# Requirement
Return the entries below precisely, omitting nothing.

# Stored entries
================
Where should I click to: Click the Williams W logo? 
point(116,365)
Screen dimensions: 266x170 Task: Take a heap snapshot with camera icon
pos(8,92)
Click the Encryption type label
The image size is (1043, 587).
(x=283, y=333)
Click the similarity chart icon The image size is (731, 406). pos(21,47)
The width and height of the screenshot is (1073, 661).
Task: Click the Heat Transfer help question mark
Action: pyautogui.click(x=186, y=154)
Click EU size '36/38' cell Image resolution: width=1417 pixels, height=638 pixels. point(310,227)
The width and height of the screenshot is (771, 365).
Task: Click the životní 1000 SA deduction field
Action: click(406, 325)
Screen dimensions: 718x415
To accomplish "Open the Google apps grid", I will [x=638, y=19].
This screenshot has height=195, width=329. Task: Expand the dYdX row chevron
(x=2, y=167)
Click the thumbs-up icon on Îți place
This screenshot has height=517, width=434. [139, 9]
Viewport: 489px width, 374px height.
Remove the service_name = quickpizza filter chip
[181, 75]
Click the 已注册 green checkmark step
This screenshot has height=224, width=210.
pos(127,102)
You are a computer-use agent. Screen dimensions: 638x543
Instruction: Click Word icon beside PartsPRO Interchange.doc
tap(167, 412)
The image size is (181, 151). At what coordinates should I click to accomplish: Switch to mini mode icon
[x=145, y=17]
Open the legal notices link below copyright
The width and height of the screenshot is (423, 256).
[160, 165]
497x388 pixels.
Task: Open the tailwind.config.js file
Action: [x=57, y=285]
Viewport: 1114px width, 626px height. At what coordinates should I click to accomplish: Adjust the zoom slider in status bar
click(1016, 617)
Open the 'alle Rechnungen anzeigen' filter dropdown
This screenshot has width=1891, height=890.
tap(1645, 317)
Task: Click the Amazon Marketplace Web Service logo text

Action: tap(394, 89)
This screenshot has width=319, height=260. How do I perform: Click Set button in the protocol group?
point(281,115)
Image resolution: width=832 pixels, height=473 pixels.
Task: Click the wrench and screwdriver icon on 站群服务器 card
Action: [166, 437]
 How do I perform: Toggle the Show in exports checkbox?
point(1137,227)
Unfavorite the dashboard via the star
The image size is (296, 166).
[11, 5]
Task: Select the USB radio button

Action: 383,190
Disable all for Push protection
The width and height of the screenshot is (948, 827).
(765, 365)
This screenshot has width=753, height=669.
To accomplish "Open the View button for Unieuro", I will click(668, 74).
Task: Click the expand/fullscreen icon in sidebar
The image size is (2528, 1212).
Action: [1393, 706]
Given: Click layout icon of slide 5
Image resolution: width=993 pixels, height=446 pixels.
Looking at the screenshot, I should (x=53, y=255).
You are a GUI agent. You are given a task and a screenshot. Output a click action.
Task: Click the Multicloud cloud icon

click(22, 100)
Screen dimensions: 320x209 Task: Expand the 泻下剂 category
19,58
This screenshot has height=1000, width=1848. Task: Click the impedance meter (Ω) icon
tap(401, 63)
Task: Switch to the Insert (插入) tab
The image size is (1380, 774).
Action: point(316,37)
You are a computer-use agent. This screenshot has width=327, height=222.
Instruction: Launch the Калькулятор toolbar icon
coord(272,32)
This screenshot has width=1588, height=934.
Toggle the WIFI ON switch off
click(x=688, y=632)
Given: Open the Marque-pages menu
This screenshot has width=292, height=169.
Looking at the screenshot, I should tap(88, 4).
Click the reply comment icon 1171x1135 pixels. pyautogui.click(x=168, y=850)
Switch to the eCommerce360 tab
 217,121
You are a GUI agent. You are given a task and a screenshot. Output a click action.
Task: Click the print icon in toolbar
================
# Written response
Where should I click to: Click the Williams W logo? 
point(116,365)
Screen dimensions: 266x170 Task: Take a heap snapshot with camera icon
pos(8,92)
Click the Encryption type label
The image size is (1043, 587).
(x=283, y=333)
Click the similarity chart icon The image size is (731, 406). pos(21,47)
The width and height of the screenshot is (1073, 661).
Task: Click the Heat Transfer help question mark
Action: pyautogui.click(x=186, y=154)
Click EU size '36/38' cell Image resolution: width=1417 pixels, height=638 pixels. point(310,227)
The width and height of the screenshot is (771, 365).
Task: Click the životní 1000 SA deduction field
Action: click(406, 325)
Screen dimensions: 718x415
To accomplish "Open the Google apps grid", I will [x=638, y=19].
This screenshot has height=195, width=329. Task: Expand the dYdX row chevron
(x=2, y=167)
Click the thumbs-up icon on Îți place
This screenshot has height=517, width=434. [139, 9]
Viewport: 489px width, 374px height.
Remove the service_name = quickpizza filter chip
[181, 75]
Click the 已注册 green checkmark step
This screenshot has height=224, width=210.
pos(127,102)
You are a computer-use agent. Screen dimensions: 638x543
Instruction: Click Word icon beside PartsPRO Interchange.doc
tap(167, 412)
The image size is (181, 151). At what coordinates should I click to accomplish: Switch to mini mode icon
[x=145, y=17]
Open the legal notices link below copyright
The width and height of the screenshot is (423, 256).
[160, 165]
497x388 pixels.
Task: Open the tailwind.config.js file
Action: [x=57, y=285]
Viewport: 1114px width, 626px height. At what coordinates should I click to accomplish: Adjust the zoom slider in status bar
click(1016, 617)
Open the 'alle Rechnungen anzeigen' filter dropdown
This screenshot has width=1891, height=890.
tap(1645, 317)
Task: Click the Amazon Marketplace Web Service logo text

Action: tap(394, 89)
This screenshot has width=319, height=260. How do I perform: Click Set button in the protocol group?
point(281,115)
Image resolution: width=832 pixels, height=473 pixels.
Task: Click the wrench and screwdriver icon on 站群服务器 card
Action: [166, 437]
 How do I perform: Toggle the Show in exports checkbox?
point(1137,227)
Unfavorite the dashboard via the star
The image size is (296, 166).
[11, 5]
Task: Select the USB radio button

Action: 383,190
Disable all for Push protection
The width and height of the screenshot is (948, 827).
(765, 365)
This screenshot has width=753, height=669.
To accomplish "Open the View button for Unieuro", I will click(668, 74).
Task: Click the expand/fullscreen icon in sidebar
The image size is (2528, 1212).
Action: [1393, 706]
Given: Click layout icon of slide 5
Image resolution: width=993 pixels, height=446 pixels.
Looking at the screenshot, I should (x=53, y=255).
You are a GUI agent. You are given a task and a screenshot. Output a click action.
Task: Click the Multicloud cloud icon

click(22, 100)
Screen dimensions: 320x209 Task: Expand the 泻下剂 category
19,58
This screenshot has height=1000, width=1848. Task: Click the impedance meter (Ω) icon
tap(401, 63)
Task: Switch to the Insert (插入) tab
The image size is (1380, 774).
Action: point(316,37)
You are a computer-use agent. This screenshot has width=327, height=222.
Instruction: Launch the Калькулятор toolbar icon
coord(272,32)
This screenshot has width=1588, height=934.
Toggle the WIFI ON switch off
click(x=688, y=632)
Given: Open the Marque-pages menu
This screenshot has width=292, height=169.
Looking at the screenshot, I should tap(88, 4).
Click the reply comment icon 1171x1135 pixels. pyautogui.click(x=168, y=850)
Switch to the eCommerce360 tab
 217,121
You are a GUI agent. You are given a task and a screenshot. Output a click action.
Task: Click the print icon in toolbar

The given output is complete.